Saved entries:
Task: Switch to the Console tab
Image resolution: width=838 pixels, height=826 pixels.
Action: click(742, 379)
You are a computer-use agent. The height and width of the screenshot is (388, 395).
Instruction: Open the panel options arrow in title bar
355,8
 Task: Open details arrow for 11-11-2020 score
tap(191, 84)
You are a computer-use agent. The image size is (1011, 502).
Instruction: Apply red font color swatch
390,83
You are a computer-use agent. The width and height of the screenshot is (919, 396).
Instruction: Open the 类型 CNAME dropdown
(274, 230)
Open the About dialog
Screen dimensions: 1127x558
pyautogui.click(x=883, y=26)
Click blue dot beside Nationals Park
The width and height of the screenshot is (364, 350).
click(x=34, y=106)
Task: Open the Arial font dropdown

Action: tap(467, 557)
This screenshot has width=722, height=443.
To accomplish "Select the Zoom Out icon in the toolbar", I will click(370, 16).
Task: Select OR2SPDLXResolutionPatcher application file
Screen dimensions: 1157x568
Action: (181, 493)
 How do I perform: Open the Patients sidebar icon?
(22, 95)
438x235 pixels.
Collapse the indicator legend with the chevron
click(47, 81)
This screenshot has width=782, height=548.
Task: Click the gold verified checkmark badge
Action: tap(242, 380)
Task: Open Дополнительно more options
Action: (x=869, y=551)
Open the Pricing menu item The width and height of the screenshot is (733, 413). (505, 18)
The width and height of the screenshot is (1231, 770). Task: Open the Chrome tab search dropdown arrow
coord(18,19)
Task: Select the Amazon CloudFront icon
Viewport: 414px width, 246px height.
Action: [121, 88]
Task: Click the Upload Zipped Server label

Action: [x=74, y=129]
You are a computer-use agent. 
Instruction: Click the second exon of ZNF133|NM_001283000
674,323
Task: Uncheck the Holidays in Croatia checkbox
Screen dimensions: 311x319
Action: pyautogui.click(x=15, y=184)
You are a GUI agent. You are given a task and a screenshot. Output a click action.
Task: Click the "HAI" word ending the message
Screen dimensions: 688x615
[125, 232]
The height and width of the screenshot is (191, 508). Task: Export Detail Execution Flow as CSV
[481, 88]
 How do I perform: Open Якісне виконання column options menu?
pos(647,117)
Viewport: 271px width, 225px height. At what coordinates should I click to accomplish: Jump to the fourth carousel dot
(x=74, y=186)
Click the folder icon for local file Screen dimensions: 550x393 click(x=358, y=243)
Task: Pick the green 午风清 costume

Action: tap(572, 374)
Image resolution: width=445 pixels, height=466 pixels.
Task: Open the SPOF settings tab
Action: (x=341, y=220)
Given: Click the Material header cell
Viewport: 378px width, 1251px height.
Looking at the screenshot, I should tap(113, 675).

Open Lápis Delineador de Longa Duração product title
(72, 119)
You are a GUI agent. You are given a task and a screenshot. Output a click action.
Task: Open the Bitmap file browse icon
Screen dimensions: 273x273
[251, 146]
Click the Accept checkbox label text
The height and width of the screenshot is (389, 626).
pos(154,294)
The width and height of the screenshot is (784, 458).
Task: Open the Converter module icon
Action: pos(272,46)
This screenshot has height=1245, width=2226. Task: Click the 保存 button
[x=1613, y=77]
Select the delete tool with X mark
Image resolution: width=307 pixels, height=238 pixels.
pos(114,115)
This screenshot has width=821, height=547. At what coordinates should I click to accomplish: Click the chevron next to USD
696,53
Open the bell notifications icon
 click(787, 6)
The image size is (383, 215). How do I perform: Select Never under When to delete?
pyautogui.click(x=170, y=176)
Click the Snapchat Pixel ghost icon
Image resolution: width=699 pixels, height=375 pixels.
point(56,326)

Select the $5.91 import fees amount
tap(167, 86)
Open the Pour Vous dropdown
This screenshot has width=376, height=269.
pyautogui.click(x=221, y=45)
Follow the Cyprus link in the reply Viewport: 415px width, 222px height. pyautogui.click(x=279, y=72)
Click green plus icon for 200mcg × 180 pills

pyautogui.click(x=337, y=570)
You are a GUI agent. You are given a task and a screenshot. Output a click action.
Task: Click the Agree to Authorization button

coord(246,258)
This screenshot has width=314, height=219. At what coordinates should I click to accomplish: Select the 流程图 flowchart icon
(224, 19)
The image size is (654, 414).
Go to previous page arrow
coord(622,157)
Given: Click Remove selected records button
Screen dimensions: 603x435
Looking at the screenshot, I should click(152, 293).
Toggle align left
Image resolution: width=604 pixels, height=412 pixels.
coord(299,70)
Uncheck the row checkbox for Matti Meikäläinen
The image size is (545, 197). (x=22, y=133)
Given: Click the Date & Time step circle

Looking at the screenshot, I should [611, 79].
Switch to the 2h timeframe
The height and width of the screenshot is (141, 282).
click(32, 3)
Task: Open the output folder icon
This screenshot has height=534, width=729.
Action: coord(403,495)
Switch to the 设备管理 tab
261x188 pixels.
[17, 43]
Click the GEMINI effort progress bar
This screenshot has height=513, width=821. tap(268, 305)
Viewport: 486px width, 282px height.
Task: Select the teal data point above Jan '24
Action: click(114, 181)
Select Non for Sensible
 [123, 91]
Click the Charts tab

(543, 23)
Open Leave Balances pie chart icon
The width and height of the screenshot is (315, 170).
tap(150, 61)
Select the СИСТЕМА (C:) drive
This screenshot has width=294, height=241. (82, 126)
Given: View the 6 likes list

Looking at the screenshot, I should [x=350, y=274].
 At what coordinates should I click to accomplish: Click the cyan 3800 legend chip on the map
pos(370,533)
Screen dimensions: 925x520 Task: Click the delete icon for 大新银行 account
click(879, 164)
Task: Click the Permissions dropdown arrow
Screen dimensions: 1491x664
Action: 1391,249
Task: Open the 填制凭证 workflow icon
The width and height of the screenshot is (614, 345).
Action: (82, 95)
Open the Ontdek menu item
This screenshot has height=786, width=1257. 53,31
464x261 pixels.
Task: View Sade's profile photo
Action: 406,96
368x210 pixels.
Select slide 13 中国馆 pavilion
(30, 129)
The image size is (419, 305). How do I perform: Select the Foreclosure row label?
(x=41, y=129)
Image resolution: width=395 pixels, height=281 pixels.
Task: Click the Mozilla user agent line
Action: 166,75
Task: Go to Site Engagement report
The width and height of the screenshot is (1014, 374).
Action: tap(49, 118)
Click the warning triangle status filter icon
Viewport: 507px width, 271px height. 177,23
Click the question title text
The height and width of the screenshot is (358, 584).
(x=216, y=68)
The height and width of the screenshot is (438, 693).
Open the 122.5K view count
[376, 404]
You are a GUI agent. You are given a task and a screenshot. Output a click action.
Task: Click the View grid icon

• **ABOUT THIS EXERCISE**:
Exactly as written, transcribe each line of the data.

• **RESULT BELOW**:
Task: Switch to the Console tab
Image resolution: width=838 pixels, height=826 pixels.
Action: click(742, 379)
You are a computer-use agent. The height and width of the screenshot is (388, 395).
Instruction: Open the panel options arrow in title bar
355,8
 Task: Open details arrow for 11-11-2020 score
tap(191, 84)
You are a computer-use agent. The image size is (1011, 502).
Instruction: Apply red font color swatch
390,83
You are a computer-use agent. The width and height of the screenshot is (919, 396).
Instruction: Open the 类型 CNAME dropdown
(274, 230)
Open the About dialog
Screen dimensions: 1127x558
pyautogui.click(x=883, y=26)
Click blue dot beside Nationals Park
The width and height of the screenshot is (364, 350).
click(x=34, y=106)
Task: Open the Arial font dropdown

Action: tap(467, 557)
This screenshot has width=722, height=443.
To accomplish "Select the Zoom Out icon in the toolbar", I will click(370, 16).
Task: Select OR2SPDLXResolutionPatcher application file
Screen dimensions: 1157x568
Action: (181, 493)
 How do I perform: Open the Patients sidebar icon?
(22, 95)
438x235 pixels.
Collapse the indicator legend with the chevron
click(47, 81)
This screenshot has width=782, height=548.
Task: Click the gold verified checkmark badge
Action: tap(242, 380)
Task: Open Дополнительно more options
Action: (x=869, y=551)
Open the Pricing menu item The width and height of the screenshot is (733, 413). (505, 18)
The width and height of the screenshot is (1231, 770). Task: Open the Chrome tab search dropdown arrow
coord(18,19)
Task: Select the Amazon CloudFront icon
Viewport: 414px width, 246px height.
Action: [121, 88]
Task: Click the Upload Zipped Server label

Action: [x=74, y=129]
You are a computer-use agent. 
Instruction: Click the second exon of ZNF133|NM_001283000
674,323
Task: Uncheck the Holidays in Croatia checkbox
Screen dimensions: 311x319
Action: pyautogui.click(x=15, y=184)
You are a GUI agent. You are given a task and a screenshot. Output a click action.
Task: Click the "HAI" word ending the message
Screen dimensions: 688x615
[125, 232]
The height and width of the screenshot is (191, 508). Task: Export Detail Execution Flow as CSV
[481, 88]
 How do I perform: Open Якісне виконання column options menu?
pos(647,117)
Viewport: 271px width, 225px height. At what coordinates should I click to accomplish: Jump to the fourth carousel dot
(x=74, y=186)
Click the folder icon for local file Screen dimensions: 550x393 click(x=358, y=243)
Task: Pick the green 午风清 costume

Action: tap(572, 374)
Image resolution: width=445 pixels, height=466 pixels.
Task: Open the SPOF settings tab
Action: (x=341, y=220)
Given: Click the Material header cell
Viewport: 378px width, 1251px height.
Looking at the screenshot, I should tap(113, 675).

Open Lápis Delineador de Longa Duração product title
(72, 119)
You are a GUI agent. You are given a task and a screenshot. Output a click action.
Task: Open the Bitmap file browse icon
Screen dimensions: 273x273
[251, 146]
Click the Accept checkbox label text
The height and width of the screenshot is (389, 626).
pos(154,294)
The width and height of the screenshot is (784, 458).
Task: Open the Converter module icon
Action: pos(272,46)
This screenshot has height=1245, width=2226. Task: Click the 保存 button
[x=1613, y=77]
Select the delete tool with X mark
Image resolution: width=307 pixels, height=238 pixels.
pos(114,115)
This screenshot has width=821, height=547. At what coordinates should I click to accomplish: Click the chevron next to USD
696,53
Open the bell notifications icon
 click(787, 6)
The image size is (383, 215). How do I perform: Select Never under When to delete?
pyautogui.click(x=170, y=176)
Click the Snapchat Pixel ghost icon
Image resolution: width=699 pixels, height=375 pixels.
point(56,326)

Select the $5.91 import fees amount
tap(167, 86)
Open the Pour Vous dropdown
This screenshot has width=376, height=269.
pyautogui.click(x=221, y=45)
Follow the Cyprus link in the reply Viewport: 415px width, 222px height. pyautogui.click(x=279, y=72)
Click green plus icon for 200mcg × 180 pills

pyautogui.click(x=337, y=570)
You are a GUI agent. You are given a task and a screenshot. Output a click action.
Task: Click the Agree to Authorization button

coord(246,258)
This screenshot has width=314, height=219. At what coordinates should I click to accomplish: Select the 流程图 flowchart icon
(224, 19)
The image size is (654, 414).
Go to previous page arrow
coord(622,157)
Given: Click Remove selected records button
Screen dimensions: 603x435
Looking at the screenshot, I should click(152, 293).
Toggle align left
Image resolution: width=604 pixels, height=412 pixels.
coord(299,70)
Uncheck the row checkbox for Matti Meikäläinen
The image size is (545, 197). (x=22, y=133)
Given: Click the Date & Time step circle

Looking at the screenshot, I should [611, 79].
Switch to the 2h timeframe
The height and width of the screenshot is (141, 282).
click(32, 3)
Task: Open the output folder icon
This screenshot has height=534, width=729.
Action: coord(403,495)
Switch to the 设备管理 tab
261x188 pixels.
[17, 43]
Click the GEMINI effort progress bar
This screenshot has height=513, width=821. tap(268, 305)
Viewport: 486px width, 282px height.
Task: Select the teal data point above Jan '24
Action: click(114, 181)
Select Non for Sensible
 [123, 91]
Click the Charts tab

(543, 23)
Open Leave Balances pie chart icon
The width and height of the screenshot is (315, 170).
tap(150, 61)
Select the СИСТЕМА (C:) drive
This screenshot has width=294, height=241. (82, 126)
Given: View the 6 likes list

Looking at the screenshot, I should [x=350, y=274].
 At what coordinates should I click to accomplish: Click the cyan 3800 legend chip on the map
pos(370,533)
Screen dimensions: 925x520 Task: Click the delete icon for 大新银行 account
click(879, 164)
Task: Click the Permissions dropdown arrow
Screen dimensions: 1491x664
Action: 1391,249
Task: Open the 填制凭证 workflow icon
The width and height of the screenshot is (614, 345).
Action: (82, 95)
Open the Ontdek menu item
This screenshot has height=786, width=1257. 53,31
464x261 pixels.
Task: View Sade's profile photo
Action: 406,96
368x210 pixels.
Select slide 13 中国馆 pavilion
(30, 129)
The image size is (419, 305). How do I perform: Select the Foreclosure row label?
(x=41, y=129)
Image resolution: width=395 pixels, height=281 pixels.
Task: Click the Mozilla user agent line
Action: 166,75
Task: Go to Site Engagement report
The width and height of the screenshot is (1014, 374).
Action: tap(49, 118)
Click the warning triangle status filter icon
Viewport: 507px width, 271px height. 177,23
Click the question title text
The height and width of the screenshot is (358, 584).
(x=216, y=68)
The height and width of the screenshot is (438, 693).
Open the 122.5K view count
[376, 404]
You are a GUI agent. You are given a task and a screenshot. Output a click action.
Task: Click the View grid icon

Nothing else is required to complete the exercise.